To display a calender of the current month type 'cal',
it has options to display the year calender or to jump to a specefic month.
Date and time could be displayed by typing 'date',
if you don't like that format you could specify
any format you like by using + sign followed by the format you
like in a 'strftime' style refere to subsection 7.2.6 of section '7.2. Using standard C library (libc)'
(or date manul), for example "date '+%Y-%m-%d'" or with time "date '+%Y-%m-%d %I:%M:%S%p'".
Date could do complex time operations with '-d' option, for example to know the date
before some hours or after some days(seems simple, but take the case of the day before the first of January),
for example to display the date two days ago "date '+%Y-%m-%d' -d '-2 days'"
or after two days "date '+%Y-%m-%d' -d '+2 days'".
You could use '-s' to change the date and time, the default syntax
is 'date -s MMDDhhmmYYYY', for example
'date -s 072820452004' sets the date
to be 2004-07-28 and sets the time to be '20:45' (ie. '08:45pm'),
it could be more readable if you specify a custom format like
"date -s '2004-07-28 08:45:00pm' '+%Y-%m-%d %I:%M:%S%P'"
'uptime' tool displays some useful system statistics,
it displays the current time, followed by the uptime in seconds
(how long the system has been running, since last boot), number of
logged users and load averages for the past 1, 5, and 15 minutes,
the higher load average the more busy the system is.

MATERIAL SHOWN —
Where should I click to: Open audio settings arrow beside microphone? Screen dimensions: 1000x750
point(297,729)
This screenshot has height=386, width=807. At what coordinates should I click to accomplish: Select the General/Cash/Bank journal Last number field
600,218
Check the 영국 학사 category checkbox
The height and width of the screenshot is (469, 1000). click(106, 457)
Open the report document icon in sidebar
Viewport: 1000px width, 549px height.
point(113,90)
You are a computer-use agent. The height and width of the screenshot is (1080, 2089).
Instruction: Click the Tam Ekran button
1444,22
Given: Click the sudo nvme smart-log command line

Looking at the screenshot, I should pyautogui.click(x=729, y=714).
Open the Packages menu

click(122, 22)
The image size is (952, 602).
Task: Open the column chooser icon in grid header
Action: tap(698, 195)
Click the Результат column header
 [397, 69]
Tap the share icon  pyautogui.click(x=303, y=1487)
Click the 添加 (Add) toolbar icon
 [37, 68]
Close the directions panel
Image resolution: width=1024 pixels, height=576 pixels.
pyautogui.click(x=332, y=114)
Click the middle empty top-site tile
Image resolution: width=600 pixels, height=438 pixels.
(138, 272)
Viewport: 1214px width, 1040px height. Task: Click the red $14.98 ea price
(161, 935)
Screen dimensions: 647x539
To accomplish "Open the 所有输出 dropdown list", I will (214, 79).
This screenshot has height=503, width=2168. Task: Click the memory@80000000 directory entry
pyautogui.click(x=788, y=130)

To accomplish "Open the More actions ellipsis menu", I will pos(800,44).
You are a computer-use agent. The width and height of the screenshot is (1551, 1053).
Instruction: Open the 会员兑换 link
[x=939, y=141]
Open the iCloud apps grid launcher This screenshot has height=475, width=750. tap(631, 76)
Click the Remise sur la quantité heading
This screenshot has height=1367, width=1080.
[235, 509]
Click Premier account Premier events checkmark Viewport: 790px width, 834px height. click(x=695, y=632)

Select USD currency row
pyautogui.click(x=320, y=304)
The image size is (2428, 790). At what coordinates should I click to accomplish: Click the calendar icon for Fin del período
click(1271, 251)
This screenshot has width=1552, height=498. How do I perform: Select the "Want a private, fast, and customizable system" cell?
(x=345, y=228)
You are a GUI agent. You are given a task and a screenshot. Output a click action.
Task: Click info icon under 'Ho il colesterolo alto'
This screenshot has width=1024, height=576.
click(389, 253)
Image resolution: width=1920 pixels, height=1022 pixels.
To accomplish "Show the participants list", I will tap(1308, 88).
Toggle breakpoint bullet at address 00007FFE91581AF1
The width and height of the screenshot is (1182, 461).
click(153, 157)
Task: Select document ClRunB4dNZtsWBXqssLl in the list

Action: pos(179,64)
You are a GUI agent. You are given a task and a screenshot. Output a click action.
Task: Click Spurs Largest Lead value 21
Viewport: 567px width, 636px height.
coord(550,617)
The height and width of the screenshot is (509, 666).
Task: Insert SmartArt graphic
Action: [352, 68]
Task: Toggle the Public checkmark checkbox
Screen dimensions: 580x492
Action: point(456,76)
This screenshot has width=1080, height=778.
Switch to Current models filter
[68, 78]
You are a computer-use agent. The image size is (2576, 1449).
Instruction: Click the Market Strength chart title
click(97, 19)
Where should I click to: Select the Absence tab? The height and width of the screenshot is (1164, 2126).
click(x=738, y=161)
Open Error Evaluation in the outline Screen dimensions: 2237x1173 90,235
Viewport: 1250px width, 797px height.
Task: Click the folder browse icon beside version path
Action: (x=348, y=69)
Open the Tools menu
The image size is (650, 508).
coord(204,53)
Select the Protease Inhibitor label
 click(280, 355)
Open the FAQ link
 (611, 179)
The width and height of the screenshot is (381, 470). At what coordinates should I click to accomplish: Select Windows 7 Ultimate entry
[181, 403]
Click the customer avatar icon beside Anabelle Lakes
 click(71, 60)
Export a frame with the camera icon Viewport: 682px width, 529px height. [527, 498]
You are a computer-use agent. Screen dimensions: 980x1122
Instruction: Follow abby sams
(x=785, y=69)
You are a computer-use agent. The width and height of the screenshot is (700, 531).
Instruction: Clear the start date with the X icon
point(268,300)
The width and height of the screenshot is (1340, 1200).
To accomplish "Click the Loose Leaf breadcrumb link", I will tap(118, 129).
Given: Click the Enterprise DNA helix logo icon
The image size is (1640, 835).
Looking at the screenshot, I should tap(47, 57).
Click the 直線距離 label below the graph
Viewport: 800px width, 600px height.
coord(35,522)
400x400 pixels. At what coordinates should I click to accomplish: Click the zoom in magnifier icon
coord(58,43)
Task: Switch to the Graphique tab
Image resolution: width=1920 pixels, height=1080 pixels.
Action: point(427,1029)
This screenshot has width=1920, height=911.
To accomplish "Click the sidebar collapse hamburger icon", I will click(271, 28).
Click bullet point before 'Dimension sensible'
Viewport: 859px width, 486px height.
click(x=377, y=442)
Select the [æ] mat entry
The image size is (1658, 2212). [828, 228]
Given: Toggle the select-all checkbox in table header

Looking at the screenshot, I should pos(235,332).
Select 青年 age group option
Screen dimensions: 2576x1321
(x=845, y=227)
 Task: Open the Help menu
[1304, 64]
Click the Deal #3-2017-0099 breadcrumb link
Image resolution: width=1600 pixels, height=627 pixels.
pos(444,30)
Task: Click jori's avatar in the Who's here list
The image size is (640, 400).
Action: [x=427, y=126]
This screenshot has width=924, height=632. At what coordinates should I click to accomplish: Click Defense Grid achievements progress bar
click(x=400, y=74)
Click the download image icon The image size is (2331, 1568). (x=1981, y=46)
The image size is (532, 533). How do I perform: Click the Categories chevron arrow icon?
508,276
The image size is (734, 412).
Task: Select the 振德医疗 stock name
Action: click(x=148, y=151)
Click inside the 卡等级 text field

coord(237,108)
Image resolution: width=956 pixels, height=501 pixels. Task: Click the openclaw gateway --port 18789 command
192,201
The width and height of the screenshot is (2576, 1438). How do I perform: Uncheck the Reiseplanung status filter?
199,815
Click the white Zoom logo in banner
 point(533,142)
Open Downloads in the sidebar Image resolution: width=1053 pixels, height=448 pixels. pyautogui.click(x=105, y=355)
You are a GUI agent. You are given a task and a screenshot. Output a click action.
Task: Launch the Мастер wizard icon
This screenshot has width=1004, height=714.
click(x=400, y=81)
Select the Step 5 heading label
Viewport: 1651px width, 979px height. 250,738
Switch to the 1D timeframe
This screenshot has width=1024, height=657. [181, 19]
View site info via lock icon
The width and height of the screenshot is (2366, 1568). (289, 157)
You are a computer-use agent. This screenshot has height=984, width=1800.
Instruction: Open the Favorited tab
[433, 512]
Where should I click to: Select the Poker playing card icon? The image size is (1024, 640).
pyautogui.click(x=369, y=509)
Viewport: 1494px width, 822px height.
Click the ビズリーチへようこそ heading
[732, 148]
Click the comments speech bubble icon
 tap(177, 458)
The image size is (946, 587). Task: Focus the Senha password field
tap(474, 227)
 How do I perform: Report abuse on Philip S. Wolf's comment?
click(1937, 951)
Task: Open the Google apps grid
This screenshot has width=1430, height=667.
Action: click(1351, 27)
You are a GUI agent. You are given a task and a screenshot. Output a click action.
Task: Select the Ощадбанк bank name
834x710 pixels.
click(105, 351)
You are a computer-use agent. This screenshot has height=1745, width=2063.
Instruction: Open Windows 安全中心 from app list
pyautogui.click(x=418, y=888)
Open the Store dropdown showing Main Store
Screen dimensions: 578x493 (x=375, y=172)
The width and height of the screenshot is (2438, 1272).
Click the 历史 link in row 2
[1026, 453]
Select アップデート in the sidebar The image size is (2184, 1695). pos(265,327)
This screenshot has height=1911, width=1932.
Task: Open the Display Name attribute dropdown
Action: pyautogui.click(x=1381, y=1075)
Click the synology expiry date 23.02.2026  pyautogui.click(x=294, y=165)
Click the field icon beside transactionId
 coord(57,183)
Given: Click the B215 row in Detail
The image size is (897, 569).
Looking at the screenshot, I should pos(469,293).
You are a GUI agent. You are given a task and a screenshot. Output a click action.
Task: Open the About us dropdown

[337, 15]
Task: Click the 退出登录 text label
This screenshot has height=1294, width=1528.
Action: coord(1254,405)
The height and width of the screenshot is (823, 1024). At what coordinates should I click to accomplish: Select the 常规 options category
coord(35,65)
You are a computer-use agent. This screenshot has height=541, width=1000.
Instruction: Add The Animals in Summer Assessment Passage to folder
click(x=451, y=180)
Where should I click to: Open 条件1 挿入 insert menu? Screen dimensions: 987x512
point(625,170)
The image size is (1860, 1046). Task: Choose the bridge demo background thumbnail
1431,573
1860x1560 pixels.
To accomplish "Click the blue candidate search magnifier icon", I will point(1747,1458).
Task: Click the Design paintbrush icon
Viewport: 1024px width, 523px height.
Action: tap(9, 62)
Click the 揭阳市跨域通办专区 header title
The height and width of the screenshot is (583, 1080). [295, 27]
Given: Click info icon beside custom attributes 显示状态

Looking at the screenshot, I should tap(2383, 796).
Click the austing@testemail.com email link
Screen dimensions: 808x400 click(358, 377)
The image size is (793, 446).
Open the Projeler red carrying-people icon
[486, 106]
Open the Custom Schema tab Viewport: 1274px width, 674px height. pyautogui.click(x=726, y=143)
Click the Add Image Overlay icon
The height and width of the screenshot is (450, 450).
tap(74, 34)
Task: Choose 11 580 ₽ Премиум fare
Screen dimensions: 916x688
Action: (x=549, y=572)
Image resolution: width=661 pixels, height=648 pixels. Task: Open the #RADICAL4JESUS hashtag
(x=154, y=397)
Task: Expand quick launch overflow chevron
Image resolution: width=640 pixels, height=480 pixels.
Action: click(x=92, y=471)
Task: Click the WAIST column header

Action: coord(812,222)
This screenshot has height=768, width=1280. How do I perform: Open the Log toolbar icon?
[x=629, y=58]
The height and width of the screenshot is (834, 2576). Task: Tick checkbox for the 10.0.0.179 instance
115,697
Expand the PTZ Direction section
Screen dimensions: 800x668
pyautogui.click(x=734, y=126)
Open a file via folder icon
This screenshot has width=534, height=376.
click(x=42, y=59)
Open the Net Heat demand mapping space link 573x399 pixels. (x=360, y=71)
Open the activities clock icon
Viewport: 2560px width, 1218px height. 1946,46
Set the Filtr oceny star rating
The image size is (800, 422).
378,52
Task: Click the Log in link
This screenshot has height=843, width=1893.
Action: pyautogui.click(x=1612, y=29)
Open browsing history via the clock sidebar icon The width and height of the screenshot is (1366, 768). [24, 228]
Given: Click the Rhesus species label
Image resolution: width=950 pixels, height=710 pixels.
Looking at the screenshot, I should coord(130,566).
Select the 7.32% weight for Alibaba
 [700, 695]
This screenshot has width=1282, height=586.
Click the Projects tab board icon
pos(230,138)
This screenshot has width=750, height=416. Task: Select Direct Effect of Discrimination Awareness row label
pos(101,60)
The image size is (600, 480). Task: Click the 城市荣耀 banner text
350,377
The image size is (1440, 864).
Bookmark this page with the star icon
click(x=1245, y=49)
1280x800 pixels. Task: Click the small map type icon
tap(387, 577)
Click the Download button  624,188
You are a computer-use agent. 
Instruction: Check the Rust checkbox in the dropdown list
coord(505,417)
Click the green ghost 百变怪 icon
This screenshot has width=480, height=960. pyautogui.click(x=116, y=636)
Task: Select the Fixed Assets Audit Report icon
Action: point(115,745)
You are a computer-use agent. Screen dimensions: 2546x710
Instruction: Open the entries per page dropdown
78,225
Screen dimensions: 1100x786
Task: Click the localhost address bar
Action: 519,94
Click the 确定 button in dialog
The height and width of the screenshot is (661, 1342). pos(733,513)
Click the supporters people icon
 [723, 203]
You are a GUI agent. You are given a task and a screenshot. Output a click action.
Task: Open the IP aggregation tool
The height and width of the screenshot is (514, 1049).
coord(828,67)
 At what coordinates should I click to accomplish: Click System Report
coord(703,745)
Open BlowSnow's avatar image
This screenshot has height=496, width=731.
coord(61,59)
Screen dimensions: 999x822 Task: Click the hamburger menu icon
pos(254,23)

DIRECTIVES —
A. According to the command tutorial, what periods do the load averages shown by 'uptime' cover?
B. Write out the command tutorial from "or after two" to "the system is.", switching "system" to "machine".

PER-TASK ANSWERS —
A. The past 1, 5, and 15 minutes.

B.
or after two days "date '+%Y-%m-%d' -d '+2 days'".
You could use '-s' to change the date and time, the default syntax
is 'date -s MMDDhhmmYYYY', for example
'date -s 072820452004' sets the date
to be 2004-07-28 and sets the time to be '20:45' (ie. '08:45pm'),
it could be more readable if you specify a custom format like
"date -s '2004-07-28 08:45:00pm' '+%Y-%m-%d %I:%M:%S%P'"
'uptime' tool displays some useful machine statistics,
it displays the current time, followed by the uptime in seconds
(how long the machine has been running, since last boot), number of
logged users and load averages for the past 1, 5, and 15 minutes,
the higher load average the more busy the machine is.